>> begin Working data

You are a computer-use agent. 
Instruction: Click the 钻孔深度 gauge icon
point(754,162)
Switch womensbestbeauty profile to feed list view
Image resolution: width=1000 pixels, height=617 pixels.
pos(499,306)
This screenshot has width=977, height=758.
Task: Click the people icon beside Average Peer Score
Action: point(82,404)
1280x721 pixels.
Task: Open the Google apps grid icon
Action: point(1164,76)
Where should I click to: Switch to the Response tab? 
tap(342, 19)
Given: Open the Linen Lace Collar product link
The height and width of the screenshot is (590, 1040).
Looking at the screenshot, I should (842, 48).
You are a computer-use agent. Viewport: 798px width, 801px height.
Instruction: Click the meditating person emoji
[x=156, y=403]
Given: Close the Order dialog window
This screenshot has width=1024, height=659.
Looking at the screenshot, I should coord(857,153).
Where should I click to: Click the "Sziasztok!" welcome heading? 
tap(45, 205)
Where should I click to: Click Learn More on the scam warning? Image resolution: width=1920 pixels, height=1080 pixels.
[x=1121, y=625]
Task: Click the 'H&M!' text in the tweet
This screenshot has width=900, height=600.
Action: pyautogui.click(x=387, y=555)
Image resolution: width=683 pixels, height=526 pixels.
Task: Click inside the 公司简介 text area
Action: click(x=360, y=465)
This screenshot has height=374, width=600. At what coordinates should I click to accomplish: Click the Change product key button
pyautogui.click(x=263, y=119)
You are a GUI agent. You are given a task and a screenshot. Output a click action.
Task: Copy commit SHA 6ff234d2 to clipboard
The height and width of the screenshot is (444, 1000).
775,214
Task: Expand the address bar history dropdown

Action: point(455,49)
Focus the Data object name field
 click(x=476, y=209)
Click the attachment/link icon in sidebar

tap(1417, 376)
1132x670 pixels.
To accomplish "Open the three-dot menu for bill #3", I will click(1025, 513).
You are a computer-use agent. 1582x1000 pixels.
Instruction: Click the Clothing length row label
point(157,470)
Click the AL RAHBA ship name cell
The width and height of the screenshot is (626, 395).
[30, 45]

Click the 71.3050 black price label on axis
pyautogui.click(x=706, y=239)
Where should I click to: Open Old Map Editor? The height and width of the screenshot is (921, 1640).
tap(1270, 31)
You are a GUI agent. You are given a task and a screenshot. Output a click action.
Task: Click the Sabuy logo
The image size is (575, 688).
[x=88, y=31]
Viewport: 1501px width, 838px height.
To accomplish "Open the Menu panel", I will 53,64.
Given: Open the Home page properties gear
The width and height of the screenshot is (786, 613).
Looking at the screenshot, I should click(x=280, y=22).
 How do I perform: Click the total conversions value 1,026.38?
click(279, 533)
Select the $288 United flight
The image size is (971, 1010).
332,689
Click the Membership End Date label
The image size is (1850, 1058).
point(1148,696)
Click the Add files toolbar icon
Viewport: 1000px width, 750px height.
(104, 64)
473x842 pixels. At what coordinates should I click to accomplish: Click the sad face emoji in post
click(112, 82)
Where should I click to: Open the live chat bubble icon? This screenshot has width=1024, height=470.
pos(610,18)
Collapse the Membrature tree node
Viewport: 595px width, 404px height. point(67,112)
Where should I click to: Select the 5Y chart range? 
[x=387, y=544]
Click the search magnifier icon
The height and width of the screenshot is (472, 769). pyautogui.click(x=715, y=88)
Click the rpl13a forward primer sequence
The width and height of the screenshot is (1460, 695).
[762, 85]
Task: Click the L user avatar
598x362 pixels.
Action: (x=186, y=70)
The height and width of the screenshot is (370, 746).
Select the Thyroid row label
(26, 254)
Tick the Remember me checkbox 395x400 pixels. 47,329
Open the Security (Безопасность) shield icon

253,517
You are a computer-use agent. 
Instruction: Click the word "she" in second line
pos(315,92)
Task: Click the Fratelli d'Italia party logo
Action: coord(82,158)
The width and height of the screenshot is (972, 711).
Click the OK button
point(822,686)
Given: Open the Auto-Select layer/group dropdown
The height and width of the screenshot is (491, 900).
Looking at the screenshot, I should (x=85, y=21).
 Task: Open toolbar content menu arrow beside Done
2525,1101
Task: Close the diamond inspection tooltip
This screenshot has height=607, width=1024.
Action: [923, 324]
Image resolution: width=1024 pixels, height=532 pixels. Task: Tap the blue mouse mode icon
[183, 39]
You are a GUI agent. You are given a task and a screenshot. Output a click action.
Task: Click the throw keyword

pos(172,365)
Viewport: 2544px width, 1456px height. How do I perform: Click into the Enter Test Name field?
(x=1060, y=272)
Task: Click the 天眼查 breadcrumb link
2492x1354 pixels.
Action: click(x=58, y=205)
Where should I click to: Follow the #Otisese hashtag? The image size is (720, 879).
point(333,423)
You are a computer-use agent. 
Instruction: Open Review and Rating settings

>> end Working data

— Exercise directions —
Please arrange every line of the entries above as a Markdown table with two columns, Row and Entry line, numbering the rows in order and leaving out blank lines.

— Written response —
| Row | Entry line |
|---|---|
| 1 | You are a computer-use agent.  |
| 2 | Instruction: Click the 钻孔深度 gauge icon |
| 3 | point(754,162) |
| 4 | Switch womensbestbeauty profile to feed list view |
| 5 | Image resolution: width=1000 pixels, height=617 pixels. |
| 6 | pos(499,306) |
| 7 | This screenshot has width=977, height=758. |
| 8 | Task: Click the people icon beside Average Peer Score |
| 9 | Action: point(82,404) |
| 10 | 1280x721 pixels. |
| 11 | Task: Open the Google apps grid icon |
| 12 | Action: point(1164,76) |
| 13 | Where should I click to: Switch to the Response tab?  |
| 14 | tap(342, 19) |
| 15 | Given: Open the Linen Lace Collar product link |
| 16 | The height and width of the screenshot is (590, 1040). |
| 17 | Looking at the screenshot, I should (842, 48). |
| 18 | You are a computer-use agent. Viewport: 798px width, 801px height. |
| 19 | Instruction: Click the meditating person emoji |
| 20 | [x=156, y=403] |
| 21 | Given: Close the Order dialog window |
| 22 | This screenshot has width=1024, height=659. |
| 23 | Looking at the screenshot, I should coord(857,153). |
| 24 | Where should I click to: Click the "Sziasztok!" welcome heading?  |
| 25 | tap(45, 205) |
| 26 | Where should I click to: Click Learn More on the scam warning? Image resolution: width=1920 pixels, height=1080 pixels. |
| 27 | [x=1121, y=625] |
| 28 | Task: Click the 'H&M!' text in the tweet |
| 29 | This screenshot has width=900, height=600. |
| 30 | Action: pyautogui.click(x=387, y=555) |
| 31 | Image resolution: width=683 pixels, height=526 pixels. |
| 32 | Task: Click inside the 公司简介 text area |
| 33 | Action: click(x=360, y=465) |
| 34 | This screenshot has height=374, width=600. At what coordinates should I click to accomplish: Click the Change product key button |
| 35 | pyautogui.click(x=263, y=119) |
| 36 | You are a GUI agent. You are given a task and a screenshot. Output a click action. |
| 37 | Task: Copy commit SHA 6ff234d2 to clipboard |
| 38 | The height and width of the screenshot is (444, 1000). |
| 39 | 775,214 |
| 40 | Task: Expand the address bar history dropdown |
| 41 | Action: point(455,49) |
| 42 | Focus the Data object name field |
| 43 |  click(x=476, y=209) |
| 44 | Click the attachment/link icon in sidebar |
| 45 | tap(1417, 376) |
| 46 | 1132x670 pixels. |
| 47 | To accomplish "Open the three-dot menu for bill #3", I will click(1025, 513). |
| 48 | You are a computer-use agent. 1582x1000 pixels. |
| 49 | Instruction: Click the Clothing length row label |
| 50 | point(157,470) |
| 51 | Click the AL RAHBA ship name cell |
| 52 | The width and height of the screenshot is (626, 395). |
| 53 | [30, 45] |
| 54 | Click the 71.3050 black price label on axis |
| 55 | pyautogui.click(x=706, y=239) |
| 56 | Where should I click to: Open Old Map Editor? The height and width of the screenshot is (921, 1640). |
| 57 | tap(1270, 31) |
| 58 | You are a GUI agent. You are given a task and a screenshot. Output a click action. |
| 59 | Task: Click the Sabuy logo |
| 60 | The image size is (575, 688). |
| 61 | [x=88, y=31] |
| 62 | Viewport: 1501px width, 838px height. |
| 63 | To accomplish "Open the Menu panel", I will 53,64. |
| 64 | Given: Open the Home page properties gear |
| 65 | The width and height of the screenshot is (786, 613). |
| 66 | Looking at the screenshot, I should click(x=280, y=22). |
| 67 |  How do I perform: Click the total conversions value 1,026.38? |
| 68 | click(279, 533) |
| 69 | Select the $288 United flight |
| 70 | The image size is (971, 1010). |
| 71 | 332,689 |
| 72 | Click the Membership End Date label |
| 73 | The image size is (1850, 1058). |
| 74 | point(1148,696) |
| 75 | Click the Add files toolbar icon |
| 76 | Viewport: 1000px width, 750px height. |
| 77 | (104, 64) |
| 78 | 473x842 pixels. At what coordinates should I click to accomplish: Click the sad face emoji in post |
| 79 | click(112, 82) |
| 80 | Where should I click to: Open the live chat bubble icon? This screenshot has width=1024, height=470. |
| 81 | pos(610,18) |
| 82 | Collapse the Membrature tree node |
| 83 | Viewport: 595px width, 404px height. point(67,112) |
| 84 | Where should I click to: Select the 5Y chart range?  |
| 85 | [x=387, y=544] |
| 86 | Click the search magnifier icon |
| 87 | The height and width of the screenshot is (472, 769). pyautogui.click(x=715, y=88) |
| 88 | Click the rpl13a forward primer sequence |
| 89 | The width and height of the screenshot is (1460, 695). |
| 90 | [762, 85] |
| 91 | Task: Click the L user avatar |
| 92 | 598x362 pixels. |
| 93 | Action: (x=186, y=70) |
| 94 | The height and width of the screenshot is (370, 746). |
| 95 | Select the Thyroid row label |
| 96 | (26, 254) |
| 97 | Tick the Remember me checkbox 395x400 pixels. 47,329 |
| 98 | Open the Security (Безопасность) shield icon |
| 99 | 253,517 |
| 100 | You are a computer-use agent.  |
| 101 | Instruction: Click the word "she" in second line |
| 102 | pos(315,92) |
| 103 | Task: Click the Fratelli d'Italia party logo |
| 104 | Action: coord(82,158) |
| 105 | The width and height of the screenshot is (972, 711). |
| 106 | Click the OK button |
| 107 | point(822,686) |
| 108 | Given: Open the Auto-Select layer/group dropdown |
| 109 | The height and width of the screenshot is (491, 900). |
| 110 | Looking at the screenshot, I should (x=85, y=21). |
| 111 |  Task: Open toolbar content menu arrow beside Done |
| 112 | 2525,1101 |
| 113 | Task: Close the diamond inspection tooltip |
| 114 | This screenshot has height=607, width=1024. |
| 115 | Action: [923, 324] |
| 116 | Image resolution: width=1024 pixels, height=532 pixels. Task: Tap the blue mouse mode icon |
| 117 | [183, 39] |
| 118 | You are a GUI agent. You are given a task and a screenshot. Output a click action. |
| 119 | Task: Click the throw keyword |
| 120 | pos(172,365) |
| 121 | Viewport: 2544px width, 1456px height. How do I perform: Click into the Enter Test Name field? |
| 122 | (x=1060, y=272) |
| 123 | Task: Click the 天眼查 breadcrumb link |
| 124 | 2492x1354 pixels. |
| 125 | Action: click(x=58, y=205) |
| 126 | Where should I click to: Follow the #Otisese hashtag? The image size is (720, 879). |
| 127 | point(333,423) |
| 128 | You are a computer-use agent.  |
| 129 | Instruction: Open Review and Rating settings |